Look through the entries that follow and return each line that has the string "computer".

# # # # # # #

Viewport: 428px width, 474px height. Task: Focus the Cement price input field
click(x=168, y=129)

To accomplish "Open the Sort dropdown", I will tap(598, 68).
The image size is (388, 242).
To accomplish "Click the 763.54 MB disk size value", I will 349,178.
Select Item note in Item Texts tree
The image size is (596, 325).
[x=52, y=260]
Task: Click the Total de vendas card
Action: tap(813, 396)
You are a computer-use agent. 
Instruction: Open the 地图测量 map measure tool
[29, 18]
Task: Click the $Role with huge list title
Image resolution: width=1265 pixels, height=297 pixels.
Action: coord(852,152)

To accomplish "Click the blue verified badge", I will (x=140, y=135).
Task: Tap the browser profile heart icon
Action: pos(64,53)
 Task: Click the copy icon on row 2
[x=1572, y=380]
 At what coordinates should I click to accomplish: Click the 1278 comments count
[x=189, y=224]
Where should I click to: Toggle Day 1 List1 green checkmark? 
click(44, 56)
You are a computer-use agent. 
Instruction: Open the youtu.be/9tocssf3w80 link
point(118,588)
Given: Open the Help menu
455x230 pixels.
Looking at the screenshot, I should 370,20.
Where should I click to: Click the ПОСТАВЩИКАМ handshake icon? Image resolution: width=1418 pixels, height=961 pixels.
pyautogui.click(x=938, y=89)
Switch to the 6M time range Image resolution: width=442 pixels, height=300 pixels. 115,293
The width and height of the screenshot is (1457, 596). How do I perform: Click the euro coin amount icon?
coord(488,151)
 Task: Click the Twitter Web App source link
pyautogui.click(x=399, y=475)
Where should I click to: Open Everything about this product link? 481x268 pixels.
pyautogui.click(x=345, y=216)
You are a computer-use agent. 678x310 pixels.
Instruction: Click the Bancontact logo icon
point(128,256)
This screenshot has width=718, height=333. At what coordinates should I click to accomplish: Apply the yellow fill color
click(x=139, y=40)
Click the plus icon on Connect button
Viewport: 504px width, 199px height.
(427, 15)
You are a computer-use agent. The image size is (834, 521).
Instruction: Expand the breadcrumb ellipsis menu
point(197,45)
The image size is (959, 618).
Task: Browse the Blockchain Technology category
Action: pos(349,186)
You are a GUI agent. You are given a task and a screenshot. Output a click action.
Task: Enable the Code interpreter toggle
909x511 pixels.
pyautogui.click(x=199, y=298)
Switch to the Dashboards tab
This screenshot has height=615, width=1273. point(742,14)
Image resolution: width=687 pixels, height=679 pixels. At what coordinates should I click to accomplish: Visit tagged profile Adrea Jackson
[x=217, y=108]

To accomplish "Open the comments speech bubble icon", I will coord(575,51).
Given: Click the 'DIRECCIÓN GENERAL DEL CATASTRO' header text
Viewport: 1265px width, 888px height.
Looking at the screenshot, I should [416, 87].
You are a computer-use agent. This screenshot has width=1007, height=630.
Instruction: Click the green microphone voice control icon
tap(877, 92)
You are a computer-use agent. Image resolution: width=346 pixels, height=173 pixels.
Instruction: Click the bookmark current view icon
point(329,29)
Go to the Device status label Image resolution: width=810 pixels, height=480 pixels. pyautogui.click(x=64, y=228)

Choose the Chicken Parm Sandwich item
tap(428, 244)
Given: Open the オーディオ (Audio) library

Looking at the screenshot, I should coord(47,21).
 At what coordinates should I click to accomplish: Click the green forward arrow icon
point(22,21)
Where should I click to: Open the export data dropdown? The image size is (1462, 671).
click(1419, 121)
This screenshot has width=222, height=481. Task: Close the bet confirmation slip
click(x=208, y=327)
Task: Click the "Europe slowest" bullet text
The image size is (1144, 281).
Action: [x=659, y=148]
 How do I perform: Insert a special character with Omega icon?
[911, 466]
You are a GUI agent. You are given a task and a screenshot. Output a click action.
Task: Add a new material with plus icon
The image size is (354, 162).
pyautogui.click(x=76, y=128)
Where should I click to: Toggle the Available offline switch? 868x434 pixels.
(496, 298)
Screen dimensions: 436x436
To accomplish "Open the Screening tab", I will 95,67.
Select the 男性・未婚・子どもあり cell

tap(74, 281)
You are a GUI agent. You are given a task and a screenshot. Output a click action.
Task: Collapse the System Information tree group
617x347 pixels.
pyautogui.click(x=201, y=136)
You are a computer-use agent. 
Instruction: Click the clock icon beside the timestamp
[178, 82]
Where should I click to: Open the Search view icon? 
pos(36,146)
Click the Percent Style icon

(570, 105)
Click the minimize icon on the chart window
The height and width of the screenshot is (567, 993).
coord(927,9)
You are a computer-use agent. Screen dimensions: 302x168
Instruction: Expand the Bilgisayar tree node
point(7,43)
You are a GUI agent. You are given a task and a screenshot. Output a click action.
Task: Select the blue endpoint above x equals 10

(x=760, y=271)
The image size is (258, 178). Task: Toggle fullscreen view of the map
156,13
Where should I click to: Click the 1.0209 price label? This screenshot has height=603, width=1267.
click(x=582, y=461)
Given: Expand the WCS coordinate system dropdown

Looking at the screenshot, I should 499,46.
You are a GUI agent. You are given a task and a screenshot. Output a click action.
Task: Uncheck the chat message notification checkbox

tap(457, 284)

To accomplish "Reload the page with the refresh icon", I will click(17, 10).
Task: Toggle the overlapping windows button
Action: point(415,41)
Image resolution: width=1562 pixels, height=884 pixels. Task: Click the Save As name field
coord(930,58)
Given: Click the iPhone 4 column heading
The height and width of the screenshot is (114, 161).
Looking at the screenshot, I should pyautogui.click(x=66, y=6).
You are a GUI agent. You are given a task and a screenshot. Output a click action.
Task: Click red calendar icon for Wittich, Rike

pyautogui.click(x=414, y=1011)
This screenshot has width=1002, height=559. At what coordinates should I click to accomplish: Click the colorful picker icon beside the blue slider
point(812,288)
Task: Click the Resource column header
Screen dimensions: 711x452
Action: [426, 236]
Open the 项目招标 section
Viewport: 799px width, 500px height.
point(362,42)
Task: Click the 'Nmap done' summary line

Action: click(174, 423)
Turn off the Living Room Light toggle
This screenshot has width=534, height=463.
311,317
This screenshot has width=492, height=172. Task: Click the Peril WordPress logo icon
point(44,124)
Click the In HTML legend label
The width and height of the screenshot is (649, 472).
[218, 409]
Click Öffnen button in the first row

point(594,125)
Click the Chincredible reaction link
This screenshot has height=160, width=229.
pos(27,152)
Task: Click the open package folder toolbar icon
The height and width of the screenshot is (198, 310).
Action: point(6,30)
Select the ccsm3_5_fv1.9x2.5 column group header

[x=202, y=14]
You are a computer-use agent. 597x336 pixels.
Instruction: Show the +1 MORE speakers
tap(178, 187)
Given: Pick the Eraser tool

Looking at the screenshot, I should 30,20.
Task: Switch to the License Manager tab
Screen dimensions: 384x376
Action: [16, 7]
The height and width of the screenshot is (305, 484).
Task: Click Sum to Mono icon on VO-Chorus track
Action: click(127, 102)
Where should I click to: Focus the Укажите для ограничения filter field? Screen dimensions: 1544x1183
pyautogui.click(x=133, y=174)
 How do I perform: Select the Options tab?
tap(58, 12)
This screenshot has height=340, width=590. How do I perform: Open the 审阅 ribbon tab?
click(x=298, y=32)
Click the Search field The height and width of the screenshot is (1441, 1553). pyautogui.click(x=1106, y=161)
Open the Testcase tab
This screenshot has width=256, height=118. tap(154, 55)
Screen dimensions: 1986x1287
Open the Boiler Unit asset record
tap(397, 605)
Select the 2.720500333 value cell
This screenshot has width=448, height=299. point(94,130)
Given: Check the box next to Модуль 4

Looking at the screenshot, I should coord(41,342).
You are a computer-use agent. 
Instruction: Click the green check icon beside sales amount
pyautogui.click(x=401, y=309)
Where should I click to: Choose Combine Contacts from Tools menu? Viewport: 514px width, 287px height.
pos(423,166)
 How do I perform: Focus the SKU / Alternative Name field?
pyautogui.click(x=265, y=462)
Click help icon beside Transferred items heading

# # # # # # #

## ANSWER FOR THE TASK
You are a computer-use agent. 
You are a computer-use agent. 
You are a computer-use agent. 678x310 pixels.
You are a computer-use agent. The image size is (834, 521).
You are a computer-use agent. This screenshot has width=1007, height=630.
You are a computer-use agent. Image resolution: width=346 pixels, height=173 pixels.
You are a computer-use agent. 
You are a computer-use agent. Screen dimensions: 302x168
You are a computer-use agent. 597x336 pixels.
You are a computer-use agent. 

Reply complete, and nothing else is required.